Looking at the sprawling city center of Vienna spread out below the conference room, Herbert Unterköfler, head of management consulting company Korn Ferry remarked that “this is the structural result of liberalism in Vienna in the 19th century. It is unbelievable what forces the power of liberalism set in motion to achieve those results”. As opposed to other ideologies, liberalism remains “guilt-free”. However, it remains the ideology of only a minority in Austria, a fact explained by Mr. Unterköfler by stating that “liberalism is more rational, more logical and less emotional than other ideologies.” Fortunately, today one does not have to invent liberty, but to return to it.

Entrepreneur Johannes Strohmayer, director of Austrian Equities AG then remarked that the liberal market economy had “led to prosperity and employment for most people”. Liberal and social market economies have enabled two billion people worldwide to ascend from deepest poverty in the last 15 years. In contrast, a centrally planned economy creates hunger and misery, “as seen currently in Venezuela”. Strohmayer sees the need for action in Europe too: “We must protect our citizens from overregulation”. He stressed the example of businesses that must have five general inspections per year, way too much, according to him. As such, deregulation should be one of the most important matters of a liberal society. “We have to imprint in our next generation the beauty of liberty”, Strohmayer said.

• [EXERCISE DATA]:
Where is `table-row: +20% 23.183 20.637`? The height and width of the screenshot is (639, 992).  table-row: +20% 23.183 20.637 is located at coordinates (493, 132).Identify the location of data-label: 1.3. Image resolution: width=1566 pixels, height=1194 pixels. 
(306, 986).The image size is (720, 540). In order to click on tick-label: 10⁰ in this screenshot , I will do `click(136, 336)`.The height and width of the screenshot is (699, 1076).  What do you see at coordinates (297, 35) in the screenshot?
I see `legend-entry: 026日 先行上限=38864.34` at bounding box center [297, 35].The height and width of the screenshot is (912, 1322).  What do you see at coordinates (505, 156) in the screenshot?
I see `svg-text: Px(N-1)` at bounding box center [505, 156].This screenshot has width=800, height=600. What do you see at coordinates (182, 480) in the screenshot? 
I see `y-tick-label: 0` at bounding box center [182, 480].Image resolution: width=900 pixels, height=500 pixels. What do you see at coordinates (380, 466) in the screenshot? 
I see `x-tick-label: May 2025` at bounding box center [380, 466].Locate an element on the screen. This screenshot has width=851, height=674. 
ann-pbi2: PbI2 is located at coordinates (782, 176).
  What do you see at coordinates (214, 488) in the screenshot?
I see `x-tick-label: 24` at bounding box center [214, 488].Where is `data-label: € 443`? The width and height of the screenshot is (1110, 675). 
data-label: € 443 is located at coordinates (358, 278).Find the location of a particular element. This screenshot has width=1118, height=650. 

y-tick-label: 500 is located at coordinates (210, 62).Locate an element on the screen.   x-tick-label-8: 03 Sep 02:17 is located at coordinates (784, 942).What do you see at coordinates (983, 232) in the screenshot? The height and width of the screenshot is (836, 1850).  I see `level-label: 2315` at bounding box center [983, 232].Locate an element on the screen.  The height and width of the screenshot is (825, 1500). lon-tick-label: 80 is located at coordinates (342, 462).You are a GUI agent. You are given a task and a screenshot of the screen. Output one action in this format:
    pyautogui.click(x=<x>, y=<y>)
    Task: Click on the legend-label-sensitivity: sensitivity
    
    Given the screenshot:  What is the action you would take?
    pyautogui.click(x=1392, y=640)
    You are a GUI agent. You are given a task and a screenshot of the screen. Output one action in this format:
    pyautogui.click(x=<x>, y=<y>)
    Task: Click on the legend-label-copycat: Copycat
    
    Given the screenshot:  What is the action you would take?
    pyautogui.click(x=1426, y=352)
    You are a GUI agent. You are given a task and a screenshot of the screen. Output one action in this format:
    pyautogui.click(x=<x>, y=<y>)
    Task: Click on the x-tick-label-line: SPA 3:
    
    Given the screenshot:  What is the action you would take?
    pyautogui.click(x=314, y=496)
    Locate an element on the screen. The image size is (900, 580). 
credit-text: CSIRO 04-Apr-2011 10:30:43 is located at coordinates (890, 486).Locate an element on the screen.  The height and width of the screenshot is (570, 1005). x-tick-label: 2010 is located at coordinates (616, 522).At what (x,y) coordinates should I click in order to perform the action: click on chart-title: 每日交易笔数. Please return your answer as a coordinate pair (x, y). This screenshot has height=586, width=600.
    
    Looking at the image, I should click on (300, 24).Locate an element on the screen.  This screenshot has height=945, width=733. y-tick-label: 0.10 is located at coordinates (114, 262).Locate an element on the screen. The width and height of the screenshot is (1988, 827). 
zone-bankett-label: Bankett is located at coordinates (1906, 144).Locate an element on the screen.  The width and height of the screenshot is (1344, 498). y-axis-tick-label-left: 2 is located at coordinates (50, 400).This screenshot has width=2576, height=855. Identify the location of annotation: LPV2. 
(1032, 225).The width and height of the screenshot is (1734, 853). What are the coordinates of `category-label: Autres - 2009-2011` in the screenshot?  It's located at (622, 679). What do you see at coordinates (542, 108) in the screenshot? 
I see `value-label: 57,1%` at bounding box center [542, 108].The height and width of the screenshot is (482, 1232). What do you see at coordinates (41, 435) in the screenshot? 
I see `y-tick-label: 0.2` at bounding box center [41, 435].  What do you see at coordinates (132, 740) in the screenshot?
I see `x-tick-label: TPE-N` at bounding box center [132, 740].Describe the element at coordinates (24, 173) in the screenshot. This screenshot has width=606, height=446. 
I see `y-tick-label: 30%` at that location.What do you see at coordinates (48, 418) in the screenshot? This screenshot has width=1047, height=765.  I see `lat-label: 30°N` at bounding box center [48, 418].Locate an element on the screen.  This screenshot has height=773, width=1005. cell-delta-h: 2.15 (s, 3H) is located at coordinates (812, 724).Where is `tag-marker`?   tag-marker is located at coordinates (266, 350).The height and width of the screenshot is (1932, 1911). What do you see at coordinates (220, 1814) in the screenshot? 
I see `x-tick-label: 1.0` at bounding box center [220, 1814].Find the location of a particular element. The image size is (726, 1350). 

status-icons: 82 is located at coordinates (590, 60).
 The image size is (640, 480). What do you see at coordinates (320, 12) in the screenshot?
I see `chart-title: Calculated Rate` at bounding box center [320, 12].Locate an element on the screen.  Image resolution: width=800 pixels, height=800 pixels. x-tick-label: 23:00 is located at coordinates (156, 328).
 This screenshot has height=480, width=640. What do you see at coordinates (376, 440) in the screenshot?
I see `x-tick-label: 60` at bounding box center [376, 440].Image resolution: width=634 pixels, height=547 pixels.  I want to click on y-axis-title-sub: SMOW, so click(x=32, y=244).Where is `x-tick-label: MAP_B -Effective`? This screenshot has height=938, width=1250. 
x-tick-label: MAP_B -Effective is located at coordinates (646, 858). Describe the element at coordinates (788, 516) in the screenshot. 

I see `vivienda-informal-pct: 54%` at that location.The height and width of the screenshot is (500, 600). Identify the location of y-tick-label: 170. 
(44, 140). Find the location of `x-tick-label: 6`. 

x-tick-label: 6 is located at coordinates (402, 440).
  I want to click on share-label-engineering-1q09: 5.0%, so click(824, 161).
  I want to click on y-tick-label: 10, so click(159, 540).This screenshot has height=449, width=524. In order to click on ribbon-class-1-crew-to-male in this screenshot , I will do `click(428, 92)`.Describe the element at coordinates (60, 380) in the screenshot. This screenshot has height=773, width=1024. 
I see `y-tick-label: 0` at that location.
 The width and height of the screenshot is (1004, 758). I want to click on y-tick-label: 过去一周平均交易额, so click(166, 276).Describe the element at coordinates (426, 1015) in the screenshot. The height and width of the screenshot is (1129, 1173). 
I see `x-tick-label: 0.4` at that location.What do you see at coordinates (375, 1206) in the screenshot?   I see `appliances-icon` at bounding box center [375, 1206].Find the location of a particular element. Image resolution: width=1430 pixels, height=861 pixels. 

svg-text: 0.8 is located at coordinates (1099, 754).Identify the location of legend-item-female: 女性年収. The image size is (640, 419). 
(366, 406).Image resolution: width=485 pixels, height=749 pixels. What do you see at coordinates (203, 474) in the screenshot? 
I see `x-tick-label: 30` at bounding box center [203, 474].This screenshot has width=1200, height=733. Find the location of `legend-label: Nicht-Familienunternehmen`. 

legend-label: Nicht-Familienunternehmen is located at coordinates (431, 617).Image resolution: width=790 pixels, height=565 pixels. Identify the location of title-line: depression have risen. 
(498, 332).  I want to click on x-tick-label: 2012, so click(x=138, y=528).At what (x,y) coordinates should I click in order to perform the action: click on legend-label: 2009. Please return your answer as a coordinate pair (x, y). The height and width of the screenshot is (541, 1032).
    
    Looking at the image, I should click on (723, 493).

• [WHAT TO PRODUCE]: Continue the account of the Vienna speakers' remarks on liberalism, picking up after its final sentence.

• [RESULT BELOW]:
Self-reliance, competition and the achievement principle are not comfortable for all, but they describe the essence of freedom and liberalism”, added Dr. Kolm at the end.  Thinking about being responsible for one’s own choices “is also something we have to make the younger generation familiar with”.

Europe at a crossroads: Demographic deficits, high expenses and too much harmonisation.

The US-Journalist John Fund explained why Europe is at a crossroads and why there are so many differences between the European people and their governments. He explained the historical perspective on the development of the EU since 1989, after the downfall of communism: “There was great euphoria and people wanted to develop the EU to a political Union”. With the expansions, the Maastricht Treaty all the way to the efforts towards a European Constitution,” the voters were never asked or involved, there was a clear deficit of democracy”. Whenever people got the chance to vote on the future of Europe directly “they voted against their own government”. It would be time to follow the will of the people.

According to US economist Terry Anker (The Anchor Consulting Group), Europe must also consider the question of whether and how the Western traditions of private property and individual freedom will prevail over those of oriental heritage (Asia) with more collective ownership. In China, India and Africa, each with a population of over one billion, as well as in Russia (“is it Europe or Asia?”), there would be partially conflicting definitions of markets. Anker considers it possible that a new “Monroe Doctrine” could arise through that.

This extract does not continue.